Article:
Question

Let $$\sim$$ be the relation on $$\mathbb{R}$$, the set of real numbers, such that for $$x$$ and $$y$$ in $$\mathbb{R}, x \sim y$$ if and only if $$x-y \in \mathbb{Z} .$$ For example, $$\sqrt{2}-1 \sim \sqrt{2}+17$$ because the difference, $$(\sqrt{2}-1)-(\sqrt{2}+17)$$, is $$-18$$, which is an integer. Show that $$\sim$$ is an equivalence relation. Show that each equivalence class $$[x]_{\sim}$$ contains exactly one number $$a$$ which satisfies $$0 \leq a<1$$. (Thus, the set of equivalence classes under $$\sim$$ is in one-to-one correspondence with the half-open interval $$[0,1) .)$$

Answer

**step1 Understanding the Relation and its Definition**

The problem introduces a relation, denoted by the symbol $$\sim$$, on the set of real numbers, $$\mathbb{R}$$. The set of real numbers, $$\mathbb{R}$$, includes all numbers that can be placed on a number line, such as positive and negative numbers, fractions, decimals, and irrational numbers like $$\sqrt{2}$$ and $$\pi$$. This relation is defined as follows: for any two real numbers $$x$$ and $$y$$, we say that $$x \sim y$$ if and only if their difference, $$x-y$$, is an integer. An integer is a whole number, which can be positive, negative, or zero (e.g., $$..., -3, -2, -1, 0, 1, 2, 3, ...$$). We use the symbol $$\mathbb{Z}$$ to represent the set of all integers.

For example, the problem states that $$\sqrt{2}-1 \sim \sqrt{2}+17$$. To check this, we calculate their difference:

$$(\sqrt{2}-1)-(\sqrt{2}+17) = \sqrt{2}-1-\sqrt{2}-17 = -18$$

Since $$-18$$ is an integer, the relation holds true for this example.

**step2 Showing Reflexivity of the Relation**

To show that $$\sim$$ is an equivalence relation, we must prove three properties: reflexivity, symmetry, and transitivity.

Source material:
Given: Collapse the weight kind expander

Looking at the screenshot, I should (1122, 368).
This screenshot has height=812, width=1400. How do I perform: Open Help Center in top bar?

Direction:
Can you reproduce the passage from the equivalence relation solution word for word, starting with "For example, the" and going on through "symmetry, and transitivity."?

Complete output:
For example, the problem states that $$\sqrt{2}-1 \sim \sqrt{2}+17$$. To check this, we calculate their difference:

$$(\sqrt{2}-1)-(\sqrt{2}+17) = \sqrt{2}-1-\sqrt{2}-17 = -18$$

Since $$-18$$ is an integer, the relation holds true for this example.

**step2 Showing Reflexivity of the Relation**

To show that $$\sim$$ is an equivalence relation, we must prove three properties: reflexivity, symmetry, and transitivity.